Lo svolgimento di Quando Eravamo Re è spezzato anche da frammenti di esibizioni musicali, da James Brown agli Spinners, dai Jazz Crusaders a Miriam Makeba. Naturalmente le parti più divertenti sono le esibizioni, in gran parte improvvisate, di Muhammad Ali durante conferenze stampa, interviste, incontri per la strada. ''Ieri notte ho spento la luce nella mia camera da letto. Sono così veloce che quando ho pigiato l'interrutore, ero già a letto prima che la stanza diventasse buia''. Il produttore discografico e finanziatore del film David Sonenberg: ''Dopo aver finito il film mi sono accorto di una cosa stupefacente. Molti dei giovani artisti rap non hanno idea di chi sia Ali. Sanno che era un pugile e basta.
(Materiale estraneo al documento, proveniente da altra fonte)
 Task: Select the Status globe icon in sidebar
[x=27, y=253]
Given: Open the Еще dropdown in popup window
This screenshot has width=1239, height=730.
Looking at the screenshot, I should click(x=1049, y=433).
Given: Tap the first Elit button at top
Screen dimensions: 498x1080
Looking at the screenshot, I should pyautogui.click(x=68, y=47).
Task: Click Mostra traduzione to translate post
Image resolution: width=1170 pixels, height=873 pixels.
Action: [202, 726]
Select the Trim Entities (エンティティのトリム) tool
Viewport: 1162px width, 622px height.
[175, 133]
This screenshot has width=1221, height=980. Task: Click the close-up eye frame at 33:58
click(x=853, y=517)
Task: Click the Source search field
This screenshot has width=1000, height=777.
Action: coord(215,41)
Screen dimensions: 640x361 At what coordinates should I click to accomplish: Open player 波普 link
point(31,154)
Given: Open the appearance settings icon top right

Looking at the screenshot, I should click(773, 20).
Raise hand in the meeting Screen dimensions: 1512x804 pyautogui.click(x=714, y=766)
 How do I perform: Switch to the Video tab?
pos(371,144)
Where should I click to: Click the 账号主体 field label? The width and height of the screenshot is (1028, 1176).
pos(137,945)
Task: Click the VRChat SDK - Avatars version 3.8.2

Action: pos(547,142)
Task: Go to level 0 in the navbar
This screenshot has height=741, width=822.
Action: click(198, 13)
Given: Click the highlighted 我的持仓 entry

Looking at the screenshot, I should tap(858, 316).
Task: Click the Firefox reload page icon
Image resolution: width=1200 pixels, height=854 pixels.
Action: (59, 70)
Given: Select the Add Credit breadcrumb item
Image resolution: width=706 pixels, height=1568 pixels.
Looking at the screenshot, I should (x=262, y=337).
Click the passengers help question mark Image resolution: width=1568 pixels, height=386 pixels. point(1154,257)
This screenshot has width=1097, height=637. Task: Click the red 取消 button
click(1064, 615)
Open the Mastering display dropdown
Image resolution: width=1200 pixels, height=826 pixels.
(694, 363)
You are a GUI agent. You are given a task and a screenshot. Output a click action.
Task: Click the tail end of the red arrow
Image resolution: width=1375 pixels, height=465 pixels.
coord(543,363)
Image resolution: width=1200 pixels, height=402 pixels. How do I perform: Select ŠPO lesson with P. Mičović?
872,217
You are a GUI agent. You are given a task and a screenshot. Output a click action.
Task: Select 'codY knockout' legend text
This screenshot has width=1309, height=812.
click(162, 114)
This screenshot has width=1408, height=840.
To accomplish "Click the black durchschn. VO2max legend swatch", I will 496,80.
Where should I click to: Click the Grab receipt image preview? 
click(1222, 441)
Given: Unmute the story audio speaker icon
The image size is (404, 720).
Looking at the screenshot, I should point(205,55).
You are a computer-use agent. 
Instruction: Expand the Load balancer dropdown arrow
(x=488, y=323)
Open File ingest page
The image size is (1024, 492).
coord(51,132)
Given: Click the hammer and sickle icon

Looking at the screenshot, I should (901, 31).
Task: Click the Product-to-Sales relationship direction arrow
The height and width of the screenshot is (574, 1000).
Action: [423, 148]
Perciò sono contento di aver fatto un film che presenta Ali come mi apparve da subito... il primo rap originale''. E' facile essere daccordo con Sonenberg se pensiamo agli anni di formazione di Ali, un poeta spontaneo e contagioso. Le battaglie dei diritti civili di Martin Luther King, Malcolm X, le Black Panthers che vendevano libri per finanziarsi agli angoli delle strade di Harlem, dove si esibivano ''The Last Poets'', un trio di predicatori musicali con ivettive anticapitalistiche e d'orgoglio afroamericano.